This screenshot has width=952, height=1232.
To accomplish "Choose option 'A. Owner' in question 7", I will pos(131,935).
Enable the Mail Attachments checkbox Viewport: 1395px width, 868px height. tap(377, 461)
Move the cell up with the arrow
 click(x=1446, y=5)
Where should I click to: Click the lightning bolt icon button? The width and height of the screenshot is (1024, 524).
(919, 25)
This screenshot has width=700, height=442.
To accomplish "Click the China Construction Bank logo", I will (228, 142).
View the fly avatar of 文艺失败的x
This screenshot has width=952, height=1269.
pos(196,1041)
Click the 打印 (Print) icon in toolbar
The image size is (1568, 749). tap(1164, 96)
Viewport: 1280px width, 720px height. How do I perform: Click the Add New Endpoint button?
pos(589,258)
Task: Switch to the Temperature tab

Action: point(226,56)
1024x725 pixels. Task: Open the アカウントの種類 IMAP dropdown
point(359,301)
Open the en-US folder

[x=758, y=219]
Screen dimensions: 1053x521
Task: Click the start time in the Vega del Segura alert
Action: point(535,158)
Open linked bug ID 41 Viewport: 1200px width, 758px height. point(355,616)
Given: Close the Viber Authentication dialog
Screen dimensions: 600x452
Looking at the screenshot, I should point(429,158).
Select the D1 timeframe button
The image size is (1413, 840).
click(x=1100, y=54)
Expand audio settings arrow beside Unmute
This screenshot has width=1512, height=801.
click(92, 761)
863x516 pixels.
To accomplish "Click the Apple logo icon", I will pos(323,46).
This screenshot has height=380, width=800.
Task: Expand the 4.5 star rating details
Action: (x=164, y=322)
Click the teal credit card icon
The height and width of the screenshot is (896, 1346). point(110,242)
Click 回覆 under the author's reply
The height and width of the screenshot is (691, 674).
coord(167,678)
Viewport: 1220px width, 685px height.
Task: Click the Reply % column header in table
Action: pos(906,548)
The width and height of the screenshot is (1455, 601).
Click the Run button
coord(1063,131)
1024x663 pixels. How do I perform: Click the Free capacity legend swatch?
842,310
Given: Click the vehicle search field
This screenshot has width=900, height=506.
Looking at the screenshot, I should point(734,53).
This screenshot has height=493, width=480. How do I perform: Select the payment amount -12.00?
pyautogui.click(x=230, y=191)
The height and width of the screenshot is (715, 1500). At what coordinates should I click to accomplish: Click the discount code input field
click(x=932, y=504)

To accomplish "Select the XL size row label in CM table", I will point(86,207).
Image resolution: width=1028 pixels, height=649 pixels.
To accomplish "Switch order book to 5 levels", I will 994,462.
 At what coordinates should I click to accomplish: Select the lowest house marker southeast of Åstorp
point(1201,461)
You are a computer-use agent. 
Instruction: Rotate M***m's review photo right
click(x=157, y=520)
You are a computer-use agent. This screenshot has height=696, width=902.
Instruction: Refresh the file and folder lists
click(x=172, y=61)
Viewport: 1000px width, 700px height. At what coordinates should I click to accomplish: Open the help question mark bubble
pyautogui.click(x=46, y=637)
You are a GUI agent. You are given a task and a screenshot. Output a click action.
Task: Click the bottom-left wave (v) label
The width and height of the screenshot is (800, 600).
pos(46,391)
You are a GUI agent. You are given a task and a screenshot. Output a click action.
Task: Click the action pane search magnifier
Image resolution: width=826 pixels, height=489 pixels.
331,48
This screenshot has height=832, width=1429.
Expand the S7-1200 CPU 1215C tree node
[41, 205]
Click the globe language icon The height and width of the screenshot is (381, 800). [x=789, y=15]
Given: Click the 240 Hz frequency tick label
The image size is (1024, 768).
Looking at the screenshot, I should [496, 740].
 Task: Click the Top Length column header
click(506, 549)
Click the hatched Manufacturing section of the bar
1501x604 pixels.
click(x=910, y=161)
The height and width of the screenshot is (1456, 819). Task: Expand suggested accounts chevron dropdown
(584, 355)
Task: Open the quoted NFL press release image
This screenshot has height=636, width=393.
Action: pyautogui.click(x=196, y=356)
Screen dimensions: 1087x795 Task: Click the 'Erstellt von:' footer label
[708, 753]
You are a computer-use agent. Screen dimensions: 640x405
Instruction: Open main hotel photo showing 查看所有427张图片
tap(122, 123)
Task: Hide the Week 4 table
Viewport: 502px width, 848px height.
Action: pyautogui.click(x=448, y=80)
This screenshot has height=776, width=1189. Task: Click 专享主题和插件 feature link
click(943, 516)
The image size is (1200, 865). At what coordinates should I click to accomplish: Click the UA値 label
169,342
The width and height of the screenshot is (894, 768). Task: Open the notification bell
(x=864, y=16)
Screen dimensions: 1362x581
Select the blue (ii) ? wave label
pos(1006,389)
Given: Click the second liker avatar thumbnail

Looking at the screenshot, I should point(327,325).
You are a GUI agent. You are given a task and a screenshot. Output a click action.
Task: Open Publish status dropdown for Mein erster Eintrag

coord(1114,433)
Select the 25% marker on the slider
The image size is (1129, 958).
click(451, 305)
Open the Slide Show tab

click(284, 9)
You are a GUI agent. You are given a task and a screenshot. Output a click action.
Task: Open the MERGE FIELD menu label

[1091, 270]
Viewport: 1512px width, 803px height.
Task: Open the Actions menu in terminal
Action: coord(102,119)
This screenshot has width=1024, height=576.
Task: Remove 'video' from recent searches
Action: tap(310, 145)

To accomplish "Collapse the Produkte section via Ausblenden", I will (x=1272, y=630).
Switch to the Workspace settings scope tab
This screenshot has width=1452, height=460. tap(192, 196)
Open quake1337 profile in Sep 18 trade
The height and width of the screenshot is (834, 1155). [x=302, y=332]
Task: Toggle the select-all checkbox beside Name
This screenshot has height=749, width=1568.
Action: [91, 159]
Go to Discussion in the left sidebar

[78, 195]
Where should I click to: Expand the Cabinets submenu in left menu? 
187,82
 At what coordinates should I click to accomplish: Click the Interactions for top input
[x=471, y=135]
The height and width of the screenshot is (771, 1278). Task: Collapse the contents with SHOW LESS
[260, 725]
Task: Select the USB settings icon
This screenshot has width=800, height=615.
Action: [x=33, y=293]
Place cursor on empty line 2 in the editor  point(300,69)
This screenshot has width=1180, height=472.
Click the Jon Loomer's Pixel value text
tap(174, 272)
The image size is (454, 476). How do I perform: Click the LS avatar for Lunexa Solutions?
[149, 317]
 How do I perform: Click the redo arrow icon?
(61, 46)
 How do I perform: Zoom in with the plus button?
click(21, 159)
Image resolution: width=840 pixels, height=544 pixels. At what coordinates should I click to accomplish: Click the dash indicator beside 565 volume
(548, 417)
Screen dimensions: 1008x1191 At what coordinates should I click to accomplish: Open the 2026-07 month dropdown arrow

* * * * * * * * *

▶ **The task**:
Copy out all of the material, word for word.

▶ **Solution**:
This screenshot has width=952, height=1232.
To accomplish "Choose option 'A. Owner' in question 7", I will pos(131,935).
Enable the Mail Attachments checkbox Viewport: 1395px width, 868px height. tap(377, 461)
Move the cell up with the arrow
 click(x=1446, y=5)
Where should I click to: Click the lightning bolt icon button? The width and height of the screenshot is (1024, 524).
(919, 25)
This screenshot has width=700, height=442.
To accomplish "Click the China Construction Bank logo", I will (228, 142).
View the fly avatar of 文艺失败的x
This screenshot has width=952, height=1269.
pos(196,1041)
Click the 打印 (Print) icon in toolbar
The image size is (1568, 749). tap(1164, 96)
Viewport: 1280px width, 720px height. How do I perform: Click the Add New Endpoint button?
pos(589,258)
Task: Switch to the Temperature tab

Action: point(226,56)
1024x725 pixels. Task: Open the アカウントの種類 IMAP dropdown
point(359,301)
Open the en-US folder

[x=758, y=219]
Screen dimensions: 1053x521
Task: Click the start time in the Vega del Segura alert
Action: point(535,158)
Open linked bug ID 41 Viewport: 1200px width, 758px height. point(355,616)
Given: Close the Viber Authentication dialog
Screen dimensions: 600x452
Looking at the screenshot, I should point(429,158).
Select the D1 timeframe button
The image size is (1413, 840).
click(x=1100, y=54)
Expand audio settings arrow beside Unmute
This screenshot has width=1512, height=801.
click(92, 761)
863x516 pixels.
To accomplish "Click the Apple logo icon", I will pos(323,46).
This screenshot has height=380, width=800.
Task: Expand the 4.5 star rating details
Action: (x=164, y=322)
Click the teal credit card icon
The height and width of the screenshot is (896, 1346). point(110,242)
Click 回覆 under the author's reply
The height and width of the screenshot is (691, 674).
coord(167,678)
Viewport: 1220px width, 685px height.
Task: Click the Reply % column header in table
Action: pos(906,548)
The width and height of the screenshot is (1455, 601).
Click the Run button
coord(1063,131)
1024x663 pixels. How do I perform: Click the Free capacity legend swatch?
842,310
Given: Click the vehicle search field
This screenshot has width=900, height=506.
Looking at the screenshot, I should point(734,53).
This screenshot has height=493, width=480. How do I perform: Select the payment amount -12.00?
pyautogui.click(x=230, y=191)
The height and width of the screenshot is (715, 1500). At what coordinates should I click to accomplish: Click the discount code input field
click(x=932, y=504)

To accomplish "Select the XL size row label in CM table", I will point(86,207).
Image resolution: width=1028 pixels, height=649 pixels.
To accomplish "Switch order book to 5 levels", I will 994,462.
 At what coordinates should I click to accomplish: Select the lowest house marker southeast of Åstorp
point(1201,461)
You are a computer-use agent. 
Instruction: Rotate M***m's review photo right
click(x=157, y=520)
You are a computer-use agent. This screenshot has height=696, width=902.
Instruction: Refresh the file and folder lists
click(x=172, y=61)
Viewport: 1000px width, 700px height. At what coordinates should I click to accomplish: Open the help question mark bubble
pyautogui.click(x=46, y=637)
You are a GUI agent. You are given a task and a screenshot. Output a click action.
Task: Click the bottom-left wave (v) label
The width and height of the screenshot is (800, 600).
pos(46,391)
You are a GUI agent. You are given a task and a screenshot. Output a click action.
Task: Click the action pane search magnifier
Image resolution: width=826 pixels, height=489 pixels.
331,48
This screenshot has height=832, width=1429.
Expand the S7-1200 CPU 1215C tree node
[41, 205]
Click the globe language icon The height and width of the screenshot is (381, 800). [x=789, y=15]
Given: Click the 240 Hz frequency tick label
The image size is (1024, 768).
Looking at the screenshot, I should [496, 740].
 Task: Click the Top Length column header
click(506, 549)
Click the hatched Manufacturing section of the bar
1501x604 pixels.
click(x=910, y=161)
The height and width of the screenshot is (1456, 819). Task: Expand suggested accounts chevron dropdown
(584, 355)
Task: Open the quoted NFL press release image
This screenshot has height=636, width=393.
Action: pyautogui.click(x=196, y=356)
Screen dimensions: 1087x795 Task: Click the 'Erstellt von:' footer label
[708, 753]
You are a computer-use agent. Screen dimensions: 640x405
Instruction: Open main hotel photo showing 查看所有427张图片
tap(122, 123)
Task: Hide the Week 4 table
Viewport: 502px width, 848px height.
Action: pyautogui.click(x=448, y=80)
This screenshot has height=776, width=1189. Task: Click 专享主题和插件 feature link
click(943, 516)
The image size is (1200, 865). At what coordinates should I click to accomplish: Click the UA値 label
169,342
The width and height of the screenshot is (894, 768). Task: Open the notification bell
(x=864, y=16)
Screen dimensions: 1362x581
Select the blue (ii) ? wave label
pos(1006,389)
Given: Click the second liker avatar thumbnail

Looking at the screenshot, I should point(327,325).
You are a GUI agent. You are given a task and a screenshot. Output a click action.
Task: Open Publish status dropdown for Mein erster Eintrag

coord(1114,433)
Select the 25% marker on the slider
The image size is (1129, 958).
click(451, 305)
Open the Slide Show tab

click(284, 9)
You are a GUI agent. You are given a task and a screenshot. Output a click action.
Task: Open the MERGE FIELD menu label

[1091, 270]
Viewport: 1512px width, 803px height.
Task: Open the Actions menu in terminal
Action: coord(102,119)
This screenshot has width=1024, height=576.
Task: Remove 'video' from recent searches
Action: tap(310, 145)

To accomplish "Collapse the Produkte section via Ausblenden", I will (x=1272, y=630).
Switch to the Workspace settings scope tab
This screenshot has width=1452, height=460. tap(192, 196)
Open quake1337 profile in Sep 18 trade
The height and width of the screenshot is (834, 1155). [x=302, y=332]
Task: Toggle the select-all checkbox beside Name
This screenshot has height=749, width=1568.
Action: [91, 159]
Go to Discussion in the left sidebar

[78, 195]
Where should I click to: Expand the Cabinets submenu in left menu? 
187,82
 At what coordinates should I click to accomplish: Click the Interactions for top input
[x=471, y=135]
The height and width of the screenshot is (771, 1278). Task: Collapse the contents with SHOW LESS
[260, 725]
Task: Select the USB settings icon
This screenshot has width=800, height=615.
Action: [x=33, y=293]
Place cursor on empty line 2 in the editor  point(300,69)
This screenshot has width=1180, height=472.
Click the Jon Loomer's Pixel value text
tap(174, 272)
The image size is (454, 476). How do I perform: Click the LS avatar for Lunexa Solutions?
[149, 317]
 How do I perform: Click the redo arrow icon?
(61, 46)
 How do I perform: Zoom in with the plus button?
click(21, 159)
Image resolution: width=840 pixels, height=544 pixels. At what coordinates should I click to accomplish: Click the dash indicator beside 565 volume
(548, 417)
Screen dimensions: 1008x1191 At what coordinates should I click to accomplish: Open the 2026-07 month dropdown arrow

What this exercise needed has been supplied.